Yellowstone National Park will face a $75,000 budget shortfall in 1997 unless it is allowed to increase entry fees under an experimental fee system, according to a park official.
Marv Jensen, the park's assistant superintendent, said even though the park's budget for 1997 will increase by $700,000 over 1996 figures, the combination of a 3 percent raise for park employees and cuts in special project funding will result in a net decline of $75,000.The cuts could mean the park, which was forced to close one campground this year because of funding shortages, could face similar cutbacks this year, Jensen said.
"We're just seeing what amounts to a flat-line budget situation, barring what happens with the entrance fee situation," he said. "That being the case, we're still going to be struggling and don't know exactly where we'll make the adjustments."
The park's budget for 1997 was set at $20.4 million.
Congress has authorized Yellowstone's participation in an experimental entry fee system under which some national parks will be allowed to keep 80 percent of the money they raise through the fees over what they raised in previous years.
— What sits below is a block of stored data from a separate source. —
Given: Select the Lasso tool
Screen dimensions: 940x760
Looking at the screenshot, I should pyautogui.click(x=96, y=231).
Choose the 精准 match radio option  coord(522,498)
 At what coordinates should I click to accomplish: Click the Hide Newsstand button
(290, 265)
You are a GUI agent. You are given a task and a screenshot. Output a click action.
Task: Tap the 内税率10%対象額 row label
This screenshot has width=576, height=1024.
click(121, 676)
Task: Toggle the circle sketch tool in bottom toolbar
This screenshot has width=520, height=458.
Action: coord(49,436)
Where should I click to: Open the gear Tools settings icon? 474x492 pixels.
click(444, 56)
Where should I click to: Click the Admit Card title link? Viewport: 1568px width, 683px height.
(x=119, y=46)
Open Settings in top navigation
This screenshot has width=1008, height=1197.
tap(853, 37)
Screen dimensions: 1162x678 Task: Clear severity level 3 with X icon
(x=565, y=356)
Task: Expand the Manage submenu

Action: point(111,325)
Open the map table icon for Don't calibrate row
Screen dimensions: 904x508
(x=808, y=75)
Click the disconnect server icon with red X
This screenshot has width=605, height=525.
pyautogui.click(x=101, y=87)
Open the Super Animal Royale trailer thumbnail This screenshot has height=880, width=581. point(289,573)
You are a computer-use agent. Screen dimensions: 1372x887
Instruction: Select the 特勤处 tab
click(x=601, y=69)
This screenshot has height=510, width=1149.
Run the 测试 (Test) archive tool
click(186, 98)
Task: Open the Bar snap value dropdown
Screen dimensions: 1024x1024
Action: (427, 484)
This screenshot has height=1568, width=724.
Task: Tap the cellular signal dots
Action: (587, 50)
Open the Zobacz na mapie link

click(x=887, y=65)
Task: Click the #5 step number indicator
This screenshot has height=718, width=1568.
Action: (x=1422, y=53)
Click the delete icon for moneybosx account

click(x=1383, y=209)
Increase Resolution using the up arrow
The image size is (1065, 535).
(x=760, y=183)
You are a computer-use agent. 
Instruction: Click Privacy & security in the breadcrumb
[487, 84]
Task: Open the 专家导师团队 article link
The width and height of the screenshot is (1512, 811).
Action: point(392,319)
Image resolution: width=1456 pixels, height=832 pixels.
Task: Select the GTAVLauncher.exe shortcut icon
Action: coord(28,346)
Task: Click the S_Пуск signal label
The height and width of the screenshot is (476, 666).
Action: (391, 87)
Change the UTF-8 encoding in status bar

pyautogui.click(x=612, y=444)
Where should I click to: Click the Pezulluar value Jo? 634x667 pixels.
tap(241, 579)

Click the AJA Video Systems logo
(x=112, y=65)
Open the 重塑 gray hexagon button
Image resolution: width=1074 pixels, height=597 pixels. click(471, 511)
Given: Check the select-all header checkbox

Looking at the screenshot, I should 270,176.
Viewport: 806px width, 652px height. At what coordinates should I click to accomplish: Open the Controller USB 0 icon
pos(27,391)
Currently, parks are allowed to keep only 15 percent of their entry fee income, with the rest going to the U.S. Treasury and being divided among other facilities.
Yellowstone officials have proposed boosting park entry fees from $10 per car to $20 or $25, a move expected to raise up to $5 million a year for the park.
Jensen said the U.S. Interior Department will make the final decision on what entry fee increases will be approved. He added the park's plans will have to await a final decision on the issue.